Rencontre avec François Robin, fromager chez Fauchon

(billet mis à jour le 28 octobre 2010)
La Semaine du Goût est désormais quasi annuelle. Se tournant vers les consommateurs de demain elle organise régulièrement depuis deux ans des actions d'information et de découverte de produits dans les universités. Intitulées Chef sur le campus, ces rencontres sont passionnantes.
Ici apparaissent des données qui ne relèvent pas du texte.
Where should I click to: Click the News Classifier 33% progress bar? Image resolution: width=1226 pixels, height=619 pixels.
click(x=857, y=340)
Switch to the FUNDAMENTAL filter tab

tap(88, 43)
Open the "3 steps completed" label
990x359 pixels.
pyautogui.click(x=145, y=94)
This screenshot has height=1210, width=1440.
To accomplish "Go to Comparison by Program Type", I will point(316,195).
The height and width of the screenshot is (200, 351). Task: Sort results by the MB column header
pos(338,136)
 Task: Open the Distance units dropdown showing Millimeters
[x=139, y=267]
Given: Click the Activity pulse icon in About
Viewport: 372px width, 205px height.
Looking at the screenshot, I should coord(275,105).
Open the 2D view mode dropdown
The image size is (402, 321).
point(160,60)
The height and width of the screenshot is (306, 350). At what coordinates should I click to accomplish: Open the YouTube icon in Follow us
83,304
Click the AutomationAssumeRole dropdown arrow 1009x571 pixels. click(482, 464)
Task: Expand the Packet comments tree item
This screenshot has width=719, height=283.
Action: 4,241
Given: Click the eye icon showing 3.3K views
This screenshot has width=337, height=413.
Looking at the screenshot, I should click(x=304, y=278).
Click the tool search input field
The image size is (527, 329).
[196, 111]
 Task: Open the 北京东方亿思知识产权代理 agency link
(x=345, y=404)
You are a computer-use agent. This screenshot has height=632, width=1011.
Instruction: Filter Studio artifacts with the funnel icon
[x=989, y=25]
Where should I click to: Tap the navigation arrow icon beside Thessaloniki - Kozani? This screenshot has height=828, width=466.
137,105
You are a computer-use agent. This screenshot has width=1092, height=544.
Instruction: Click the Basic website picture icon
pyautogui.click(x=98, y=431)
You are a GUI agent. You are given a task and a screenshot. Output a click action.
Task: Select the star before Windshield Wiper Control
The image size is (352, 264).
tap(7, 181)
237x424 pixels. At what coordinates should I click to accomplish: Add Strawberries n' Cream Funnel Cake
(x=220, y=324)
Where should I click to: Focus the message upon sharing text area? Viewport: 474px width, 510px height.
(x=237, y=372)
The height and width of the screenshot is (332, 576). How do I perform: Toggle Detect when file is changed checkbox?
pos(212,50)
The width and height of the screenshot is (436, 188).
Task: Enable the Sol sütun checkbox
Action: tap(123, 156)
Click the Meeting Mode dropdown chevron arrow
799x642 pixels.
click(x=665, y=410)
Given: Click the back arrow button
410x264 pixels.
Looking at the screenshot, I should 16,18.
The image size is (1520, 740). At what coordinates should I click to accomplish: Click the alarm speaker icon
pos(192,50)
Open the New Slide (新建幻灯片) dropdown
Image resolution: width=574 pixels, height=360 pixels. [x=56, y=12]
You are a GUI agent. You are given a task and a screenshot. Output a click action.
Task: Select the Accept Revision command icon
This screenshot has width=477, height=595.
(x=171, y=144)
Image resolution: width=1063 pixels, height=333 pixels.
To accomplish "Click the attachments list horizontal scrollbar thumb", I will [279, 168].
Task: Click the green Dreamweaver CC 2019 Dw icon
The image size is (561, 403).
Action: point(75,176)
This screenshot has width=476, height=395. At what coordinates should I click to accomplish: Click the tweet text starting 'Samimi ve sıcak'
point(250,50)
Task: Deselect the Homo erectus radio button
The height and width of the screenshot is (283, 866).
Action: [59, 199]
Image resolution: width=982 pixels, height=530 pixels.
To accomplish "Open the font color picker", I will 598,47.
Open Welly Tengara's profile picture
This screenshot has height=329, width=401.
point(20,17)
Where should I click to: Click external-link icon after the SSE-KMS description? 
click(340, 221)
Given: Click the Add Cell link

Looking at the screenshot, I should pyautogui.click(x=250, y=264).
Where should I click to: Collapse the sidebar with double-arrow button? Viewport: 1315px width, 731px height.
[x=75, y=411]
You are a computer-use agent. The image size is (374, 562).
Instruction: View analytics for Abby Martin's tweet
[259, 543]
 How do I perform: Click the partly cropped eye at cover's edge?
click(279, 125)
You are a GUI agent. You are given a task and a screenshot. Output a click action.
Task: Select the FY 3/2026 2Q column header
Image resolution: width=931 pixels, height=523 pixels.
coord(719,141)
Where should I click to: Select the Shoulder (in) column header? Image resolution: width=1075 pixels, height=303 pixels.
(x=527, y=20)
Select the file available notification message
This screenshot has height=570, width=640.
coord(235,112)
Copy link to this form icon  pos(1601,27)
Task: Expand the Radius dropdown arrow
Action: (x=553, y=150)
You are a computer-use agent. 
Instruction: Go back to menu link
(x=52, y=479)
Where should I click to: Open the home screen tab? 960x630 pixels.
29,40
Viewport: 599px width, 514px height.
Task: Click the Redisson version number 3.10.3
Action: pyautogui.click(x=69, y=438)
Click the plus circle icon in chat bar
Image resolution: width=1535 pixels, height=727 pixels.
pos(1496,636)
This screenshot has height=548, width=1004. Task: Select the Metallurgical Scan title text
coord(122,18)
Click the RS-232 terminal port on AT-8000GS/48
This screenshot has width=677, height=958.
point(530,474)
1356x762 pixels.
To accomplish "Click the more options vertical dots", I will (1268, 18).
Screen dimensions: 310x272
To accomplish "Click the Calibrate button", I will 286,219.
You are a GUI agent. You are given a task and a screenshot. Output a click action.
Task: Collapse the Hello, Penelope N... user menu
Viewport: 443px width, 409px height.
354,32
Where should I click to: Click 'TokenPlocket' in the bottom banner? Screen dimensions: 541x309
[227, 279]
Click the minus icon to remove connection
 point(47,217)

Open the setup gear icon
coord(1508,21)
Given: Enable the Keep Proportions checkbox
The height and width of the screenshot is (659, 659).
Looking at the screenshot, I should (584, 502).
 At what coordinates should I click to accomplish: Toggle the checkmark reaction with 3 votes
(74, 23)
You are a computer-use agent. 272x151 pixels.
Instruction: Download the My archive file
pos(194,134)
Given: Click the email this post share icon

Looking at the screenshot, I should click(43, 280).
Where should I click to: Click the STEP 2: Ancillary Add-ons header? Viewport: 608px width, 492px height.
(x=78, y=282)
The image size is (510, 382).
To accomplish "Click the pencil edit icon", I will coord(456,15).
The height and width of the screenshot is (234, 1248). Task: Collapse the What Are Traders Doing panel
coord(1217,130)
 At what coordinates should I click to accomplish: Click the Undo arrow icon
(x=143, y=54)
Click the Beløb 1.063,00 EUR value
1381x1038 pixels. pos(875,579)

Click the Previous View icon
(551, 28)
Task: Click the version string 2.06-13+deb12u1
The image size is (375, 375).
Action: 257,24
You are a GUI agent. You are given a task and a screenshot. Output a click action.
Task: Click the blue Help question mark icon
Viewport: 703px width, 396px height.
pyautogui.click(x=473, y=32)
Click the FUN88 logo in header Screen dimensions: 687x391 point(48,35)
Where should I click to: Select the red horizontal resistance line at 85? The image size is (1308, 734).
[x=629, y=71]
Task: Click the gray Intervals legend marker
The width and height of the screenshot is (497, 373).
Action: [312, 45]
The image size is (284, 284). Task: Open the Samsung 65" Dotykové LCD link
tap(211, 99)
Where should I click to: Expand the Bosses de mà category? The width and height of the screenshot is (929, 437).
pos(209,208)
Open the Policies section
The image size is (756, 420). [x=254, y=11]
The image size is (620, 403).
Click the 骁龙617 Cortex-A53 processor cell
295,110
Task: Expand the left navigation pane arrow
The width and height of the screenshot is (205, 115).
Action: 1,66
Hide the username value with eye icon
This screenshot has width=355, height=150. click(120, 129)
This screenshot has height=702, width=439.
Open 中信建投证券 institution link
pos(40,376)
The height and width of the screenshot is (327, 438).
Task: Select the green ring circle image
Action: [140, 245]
J'ai eu la chance de pouvoir ainsi assister à un atelier animé par François Robin, fromager chez Fauchon, venu spécialement dans le grand amphithéâtre de l'Institut géographique national, 191 rue Saint Jacques, Paris V° à l'invitation de l'association Geofood qui propose aux étudiants chaque mois un atelier du goût.

On commence par le B.A. BA, à savoir la définition officielle de ce qu'on a le droit d'appeler fromage en France, instituée par le Décret n°88-1206 du 30 décembre 1988.
La dénomination "fromage" est réservée au produit fermenté ou non, affiné ou non, obtenu à partir des matières d'origine exclusivement laitière suivantes : lait, lait partiellement ou totalement écrémé, crème, matière grasse, babeurre, utilisées seules ou en mélange et coagulées en tout ou en partie avant égouttage ou après élimination partielle de la partie aqueuse. La teneur minimale en matière sèche du produit ainsi défini doit être de 23 grammes pour 100 grammes de fromage.
Lundi dernier François Robin était lui-même sur le grill des examinateurs chargés de sélectionner les candidats au prestigieux titre de MOF, entendez Meilleur Ouvrier de France. Le 28 octobre j'apprenais qu'il figurait parmi les neuf finalistes.
Cet après-midi ce sont nous qui sommes soumis à l'interrogatoire : tout ce qu'il a disposé devant lui appartient-il bien à cette catégorie ? On flaire le piège. Difficile néanmoins de loin de trouver l'intrus : ce râpé qui est en réalité un "produit spécial cuisson" vendu à prix gagnant (donc très bas) si j'en crois ce qui est écrit sur l'emballage. La liste des ingrédients fait frémir car le pourcentage de fromage est dérisoire.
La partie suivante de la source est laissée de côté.